Les Danseurs aux Ciseaux

Adresse physique et défi rituel

Du point de vue de l’homme occidental la danse des ciseaux est en essence une manifestation d’art et d’adresse physique, mais pour l’homme andin ou métissé qui habite dans les communautés agraires de la sierra elle constitue avant tout un rituel complexe. Une série de mystères entoure les danzaq (exécutants du rituel) qui, dans un déploiement de force et d’élasticité mettent à l’épreuve leur agilité au moyen de sauts acrobatiques au rythme de la harpe et du violon. Selon les prêtres de la Colonie le halo magique qui les entoure obéit à un pacte supposé avec le diable, en raison des surprenantes pastas ou épreuves qu’ils exécutent au cours de la danse.
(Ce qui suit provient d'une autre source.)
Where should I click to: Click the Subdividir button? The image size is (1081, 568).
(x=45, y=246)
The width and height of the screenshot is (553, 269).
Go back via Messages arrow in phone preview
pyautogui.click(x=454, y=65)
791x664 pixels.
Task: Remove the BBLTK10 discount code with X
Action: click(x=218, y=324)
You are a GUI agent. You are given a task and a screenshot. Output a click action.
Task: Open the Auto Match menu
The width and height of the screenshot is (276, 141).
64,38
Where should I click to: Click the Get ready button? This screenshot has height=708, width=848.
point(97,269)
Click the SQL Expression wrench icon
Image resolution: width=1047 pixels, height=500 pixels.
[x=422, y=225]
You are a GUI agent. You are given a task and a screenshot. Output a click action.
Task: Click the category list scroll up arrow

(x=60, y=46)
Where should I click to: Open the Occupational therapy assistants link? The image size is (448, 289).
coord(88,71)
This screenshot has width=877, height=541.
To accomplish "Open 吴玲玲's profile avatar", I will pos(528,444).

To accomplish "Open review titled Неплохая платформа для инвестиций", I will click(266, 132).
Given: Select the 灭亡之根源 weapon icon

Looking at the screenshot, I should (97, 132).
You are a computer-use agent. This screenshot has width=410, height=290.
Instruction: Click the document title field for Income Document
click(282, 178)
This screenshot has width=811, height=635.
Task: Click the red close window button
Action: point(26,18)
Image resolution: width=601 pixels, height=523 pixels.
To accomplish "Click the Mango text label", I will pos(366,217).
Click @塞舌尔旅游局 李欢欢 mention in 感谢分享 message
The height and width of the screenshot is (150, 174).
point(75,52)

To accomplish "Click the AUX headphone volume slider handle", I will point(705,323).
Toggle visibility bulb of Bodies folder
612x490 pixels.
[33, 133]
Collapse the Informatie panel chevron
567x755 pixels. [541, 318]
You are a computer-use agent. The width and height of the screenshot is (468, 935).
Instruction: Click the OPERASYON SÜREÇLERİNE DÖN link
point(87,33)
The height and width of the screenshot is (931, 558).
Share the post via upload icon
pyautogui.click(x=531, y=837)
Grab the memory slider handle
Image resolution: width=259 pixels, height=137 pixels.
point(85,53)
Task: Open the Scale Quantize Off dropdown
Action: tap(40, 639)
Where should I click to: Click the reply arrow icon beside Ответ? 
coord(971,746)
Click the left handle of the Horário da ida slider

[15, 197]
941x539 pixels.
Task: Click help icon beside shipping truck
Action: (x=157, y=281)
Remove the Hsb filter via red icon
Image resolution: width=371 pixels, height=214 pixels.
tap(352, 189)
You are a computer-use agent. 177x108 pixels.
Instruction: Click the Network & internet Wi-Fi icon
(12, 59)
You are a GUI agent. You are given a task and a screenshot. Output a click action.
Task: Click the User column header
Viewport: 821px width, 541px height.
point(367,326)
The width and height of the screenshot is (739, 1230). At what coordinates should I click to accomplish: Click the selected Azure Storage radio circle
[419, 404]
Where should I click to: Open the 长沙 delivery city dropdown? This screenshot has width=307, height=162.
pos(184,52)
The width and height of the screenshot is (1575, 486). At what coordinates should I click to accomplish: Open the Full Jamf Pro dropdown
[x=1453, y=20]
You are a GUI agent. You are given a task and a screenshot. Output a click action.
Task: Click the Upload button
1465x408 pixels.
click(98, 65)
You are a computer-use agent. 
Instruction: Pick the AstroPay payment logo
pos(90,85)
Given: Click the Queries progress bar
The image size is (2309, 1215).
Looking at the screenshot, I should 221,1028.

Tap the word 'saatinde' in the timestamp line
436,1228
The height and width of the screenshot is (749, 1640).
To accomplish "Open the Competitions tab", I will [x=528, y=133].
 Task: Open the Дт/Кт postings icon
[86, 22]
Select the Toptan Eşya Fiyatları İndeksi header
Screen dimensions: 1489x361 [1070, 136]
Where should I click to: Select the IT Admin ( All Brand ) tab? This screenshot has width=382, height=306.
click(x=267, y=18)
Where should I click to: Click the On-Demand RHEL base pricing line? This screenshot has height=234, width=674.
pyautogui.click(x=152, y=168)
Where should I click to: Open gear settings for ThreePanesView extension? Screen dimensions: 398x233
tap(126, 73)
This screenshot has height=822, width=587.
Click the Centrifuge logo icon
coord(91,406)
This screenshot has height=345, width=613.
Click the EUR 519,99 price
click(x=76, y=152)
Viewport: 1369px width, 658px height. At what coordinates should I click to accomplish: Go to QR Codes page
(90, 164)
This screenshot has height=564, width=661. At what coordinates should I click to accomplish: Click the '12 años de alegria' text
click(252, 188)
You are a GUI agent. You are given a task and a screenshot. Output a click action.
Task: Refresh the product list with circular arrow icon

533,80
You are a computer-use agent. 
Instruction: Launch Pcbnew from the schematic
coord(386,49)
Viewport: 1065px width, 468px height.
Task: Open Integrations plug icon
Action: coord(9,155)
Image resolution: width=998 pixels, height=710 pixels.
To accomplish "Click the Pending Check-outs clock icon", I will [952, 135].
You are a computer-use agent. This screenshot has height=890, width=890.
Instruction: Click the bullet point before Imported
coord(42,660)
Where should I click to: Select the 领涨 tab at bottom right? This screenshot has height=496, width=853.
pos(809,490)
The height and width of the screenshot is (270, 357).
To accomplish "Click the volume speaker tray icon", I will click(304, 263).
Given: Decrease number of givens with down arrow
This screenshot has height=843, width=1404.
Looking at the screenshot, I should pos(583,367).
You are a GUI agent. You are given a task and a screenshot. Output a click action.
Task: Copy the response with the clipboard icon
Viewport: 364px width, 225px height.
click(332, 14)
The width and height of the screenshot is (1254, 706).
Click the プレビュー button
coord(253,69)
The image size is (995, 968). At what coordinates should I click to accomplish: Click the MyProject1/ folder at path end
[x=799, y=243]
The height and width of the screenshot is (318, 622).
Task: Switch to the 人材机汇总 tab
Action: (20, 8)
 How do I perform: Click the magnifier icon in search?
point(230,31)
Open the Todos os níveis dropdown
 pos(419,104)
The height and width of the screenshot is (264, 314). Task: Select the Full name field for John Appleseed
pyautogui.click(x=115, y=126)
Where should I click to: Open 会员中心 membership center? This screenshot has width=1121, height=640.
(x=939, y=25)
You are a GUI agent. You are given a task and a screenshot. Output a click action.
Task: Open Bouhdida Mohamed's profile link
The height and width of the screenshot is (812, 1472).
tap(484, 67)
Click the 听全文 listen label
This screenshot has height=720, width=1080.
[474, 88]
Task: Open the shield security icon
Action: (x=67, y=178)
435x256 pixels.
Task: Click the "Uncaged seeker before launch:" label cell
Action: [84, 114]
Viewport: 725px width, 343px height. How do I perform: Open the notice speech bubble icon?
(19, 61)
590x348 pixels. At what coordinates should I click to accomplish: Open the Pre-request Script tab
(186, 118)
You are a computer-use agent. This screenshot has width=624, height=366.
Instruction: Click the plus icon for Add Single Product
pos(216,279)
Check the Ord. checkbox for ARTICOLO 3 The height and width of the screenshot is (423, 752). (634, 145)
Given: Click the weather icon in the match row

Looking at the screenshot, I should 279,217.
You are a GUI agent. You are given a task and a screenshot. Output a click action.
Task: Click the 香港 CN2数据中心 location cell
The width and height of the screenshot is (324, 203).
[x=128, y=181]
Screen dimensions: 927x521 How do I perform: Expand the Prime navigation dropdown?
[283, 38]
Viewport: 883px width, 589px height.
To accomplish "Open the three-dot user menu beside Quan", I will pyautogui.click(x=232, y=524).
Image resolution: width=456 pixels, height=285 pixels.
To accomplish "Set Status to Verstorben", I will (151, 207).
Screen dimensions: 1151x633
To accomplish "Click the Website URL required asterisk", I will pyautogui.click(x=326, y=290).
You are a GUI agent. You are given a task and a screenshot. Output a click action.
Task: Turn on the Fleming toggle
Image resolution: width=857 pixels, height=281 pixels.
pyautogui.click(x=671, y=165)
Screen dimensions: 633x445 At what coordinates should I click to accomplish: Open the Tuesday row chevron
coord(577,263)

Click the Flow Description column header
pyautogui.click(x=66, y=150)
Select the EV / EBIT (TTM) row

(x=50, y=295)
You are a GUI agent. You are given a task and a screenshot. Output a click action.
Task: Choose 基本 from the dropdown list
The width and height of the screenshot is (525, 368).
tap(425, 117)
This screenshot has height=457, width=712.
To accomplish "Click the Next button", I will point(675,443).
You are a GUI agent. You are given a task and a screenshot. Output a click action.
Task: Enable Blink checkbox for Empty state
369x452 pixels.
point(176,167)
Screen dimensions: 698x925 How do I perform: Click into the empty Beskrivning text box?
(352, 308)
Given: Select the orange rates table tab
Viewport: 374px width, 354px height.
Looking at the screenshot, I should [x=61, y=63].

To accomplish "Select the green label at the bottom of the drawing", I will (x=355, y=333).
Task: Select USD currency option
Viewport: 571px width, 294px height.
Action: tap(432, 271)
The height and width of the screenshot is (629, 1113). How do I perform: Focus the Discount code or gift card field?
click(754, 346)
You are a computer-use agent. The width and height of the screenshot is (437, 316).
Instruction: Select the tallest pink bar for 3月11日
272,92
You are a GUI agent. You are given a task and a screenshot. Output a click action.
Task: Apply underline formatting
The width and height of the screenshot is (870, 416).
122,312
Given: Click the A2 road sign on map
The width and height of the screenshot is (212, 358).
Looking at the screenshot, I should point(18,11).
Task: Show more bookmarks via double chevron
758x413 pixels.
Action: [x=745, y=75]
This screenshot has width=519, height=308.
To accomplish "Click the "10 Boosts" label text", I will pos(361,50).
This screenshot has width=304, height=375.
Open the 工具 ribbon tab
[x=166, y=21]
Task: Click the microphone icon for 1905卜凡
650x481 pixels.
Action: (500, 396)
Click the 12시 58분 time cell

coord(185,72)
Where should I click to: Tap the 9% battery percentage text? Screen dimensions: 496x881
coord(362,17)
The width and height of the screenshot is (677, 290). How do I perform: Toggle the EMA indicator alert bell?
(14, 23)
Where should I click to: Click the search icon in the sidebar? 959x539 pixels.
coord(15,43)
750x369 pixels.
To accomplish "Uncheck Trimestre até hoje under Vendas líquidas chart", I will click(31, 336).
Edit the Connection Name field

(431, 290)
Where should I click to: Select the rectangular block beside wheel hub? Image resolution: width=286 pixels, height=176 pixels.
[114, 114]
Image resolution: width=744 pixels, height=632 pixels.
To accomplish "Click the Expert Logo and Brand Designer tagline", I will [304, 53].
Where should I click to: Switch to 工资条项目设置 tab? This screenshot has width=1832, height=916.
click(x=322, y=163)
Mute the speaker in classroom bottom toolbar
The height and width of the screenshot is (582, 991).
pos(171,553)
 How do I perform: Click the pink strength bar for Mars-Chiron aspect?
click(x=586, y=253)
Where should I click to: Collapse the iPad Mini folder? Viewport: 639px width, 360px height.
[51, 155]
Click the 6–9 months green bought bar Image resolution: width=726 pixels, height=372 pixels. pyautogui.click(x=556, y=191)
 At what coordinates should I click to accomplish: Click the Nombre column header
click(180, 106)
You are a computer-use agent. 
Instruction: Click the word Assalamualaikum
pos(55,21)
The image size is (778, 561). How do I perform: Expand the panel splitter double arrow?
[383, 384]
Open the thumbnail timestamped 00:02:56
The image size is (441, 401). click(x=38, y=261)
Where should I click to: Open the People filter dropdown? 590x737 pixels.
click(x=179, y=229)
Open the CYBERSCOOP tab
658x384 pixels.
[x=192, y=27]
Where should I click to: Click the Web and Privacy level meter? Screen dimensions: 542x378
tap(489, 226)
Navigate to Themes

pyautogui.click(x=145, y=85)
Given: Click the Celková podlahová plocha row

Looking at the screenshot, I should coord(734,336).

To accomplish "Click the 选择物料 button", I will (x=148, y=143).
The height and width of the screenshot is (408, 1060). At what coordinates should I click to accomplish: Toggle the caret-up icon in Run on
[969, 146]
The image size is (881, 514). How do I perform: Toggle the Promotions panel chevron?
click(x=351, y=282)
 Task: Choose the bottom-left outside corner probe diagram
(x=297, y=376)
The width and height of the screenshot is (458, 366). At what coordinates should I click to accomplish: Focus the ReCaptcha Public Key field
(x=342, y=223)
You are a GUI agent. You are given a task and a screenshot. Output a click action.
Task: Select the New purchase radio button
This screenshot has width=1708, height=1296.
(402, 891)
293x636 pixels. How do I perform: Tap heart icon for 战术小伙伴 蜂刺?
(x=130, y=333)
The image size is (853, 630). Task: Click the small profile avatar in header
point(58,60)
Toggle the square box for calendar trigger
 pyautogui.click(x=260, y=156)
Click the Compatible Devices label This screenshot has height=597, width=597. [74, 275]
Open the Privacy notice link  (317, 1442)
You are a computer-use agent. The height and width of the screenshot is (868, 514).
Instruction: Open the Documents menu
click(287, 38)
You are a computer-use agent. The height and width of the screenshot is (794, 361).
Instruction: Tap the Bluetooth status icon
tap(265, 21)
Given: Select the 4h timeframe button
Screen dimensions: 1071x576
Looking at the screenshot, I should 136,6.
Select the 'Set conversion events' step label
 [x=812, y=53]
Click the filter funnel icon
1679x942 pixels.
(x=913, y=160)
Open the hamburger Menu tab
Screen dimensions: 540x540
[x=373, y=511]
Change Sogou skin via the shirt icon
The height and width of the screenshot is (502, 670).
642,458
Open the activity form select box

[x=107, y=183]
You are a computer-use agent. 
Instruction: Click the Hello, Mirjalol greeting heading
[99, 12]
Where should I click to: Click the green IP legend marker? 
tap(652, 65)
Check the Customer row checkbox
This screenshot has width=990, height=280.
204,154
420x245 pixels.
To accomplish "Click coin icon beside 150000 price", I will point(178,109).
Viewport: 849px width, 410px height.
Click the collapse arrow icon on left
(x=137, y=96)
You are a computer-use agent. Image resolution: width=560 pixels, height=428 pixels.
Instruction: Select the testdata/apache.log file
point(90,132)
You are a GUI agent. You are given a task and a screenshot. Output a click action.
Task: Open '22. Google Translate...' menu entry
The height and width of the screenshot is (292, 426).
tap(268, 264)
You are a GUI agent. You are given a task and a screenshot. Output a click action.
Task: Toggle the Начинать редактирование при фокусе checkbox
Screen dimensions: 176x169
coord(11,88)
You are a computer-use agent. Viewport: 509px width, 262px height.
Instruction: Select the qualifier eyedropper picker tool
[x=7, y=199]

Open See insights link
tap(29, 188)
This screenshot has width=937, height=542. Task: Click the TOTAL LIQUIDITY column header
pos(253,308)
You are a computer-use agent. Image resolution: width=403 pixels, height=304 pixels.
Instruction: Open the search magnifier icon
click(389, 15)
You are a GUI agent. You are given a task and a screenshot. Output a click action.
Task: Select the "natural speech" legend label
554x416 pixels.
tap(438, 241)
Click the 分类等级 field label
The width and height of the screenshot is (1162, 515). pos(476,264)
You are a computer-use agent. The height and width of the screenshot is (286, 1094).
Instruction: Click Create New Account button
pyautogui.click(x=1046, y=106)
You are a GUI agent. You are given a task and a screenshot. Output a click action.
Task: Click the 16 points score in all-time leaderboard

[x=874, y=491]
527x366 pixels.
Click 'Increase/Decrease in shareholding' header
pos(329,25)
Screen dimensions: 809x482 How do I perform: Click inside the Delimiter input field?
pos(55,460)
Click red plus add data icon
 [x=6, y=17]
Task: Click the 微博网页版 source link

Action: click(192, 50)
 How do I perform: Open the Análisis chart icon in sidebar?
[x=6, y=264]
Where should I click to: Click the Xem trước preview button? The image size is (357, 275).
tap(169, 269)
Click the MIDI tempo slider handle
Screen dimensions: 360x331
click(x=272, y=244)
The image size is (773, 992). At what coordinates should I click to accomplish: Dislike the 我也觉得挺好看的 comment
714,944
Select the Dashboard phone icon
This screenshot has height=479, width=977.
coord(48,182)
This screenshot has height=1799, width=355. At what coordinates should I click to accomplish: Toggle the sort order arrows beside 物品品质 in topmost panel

Ces épreuves, appelées atipanakuy, consistent à s’enfoncer des épées dans l’œsophage, à se traverser le visage avec des fils de fer, à ingurgiter des insectes, crapauds et couleuvres, entre autres exploits propres du fakirisme andin. Le principal instrument de la danse sont les ciseaux, faits de deux branches de métal indépendantes d’environ 25 cm de long et qui, une fois jointes, ont la forme d’une paire de ciseaux à bouts ronds. Les lieux où cette danse est la plus répandue sont Ayacucho, Apurimac, Arequipa, la sierra de Ica, Huancavelica et Lima.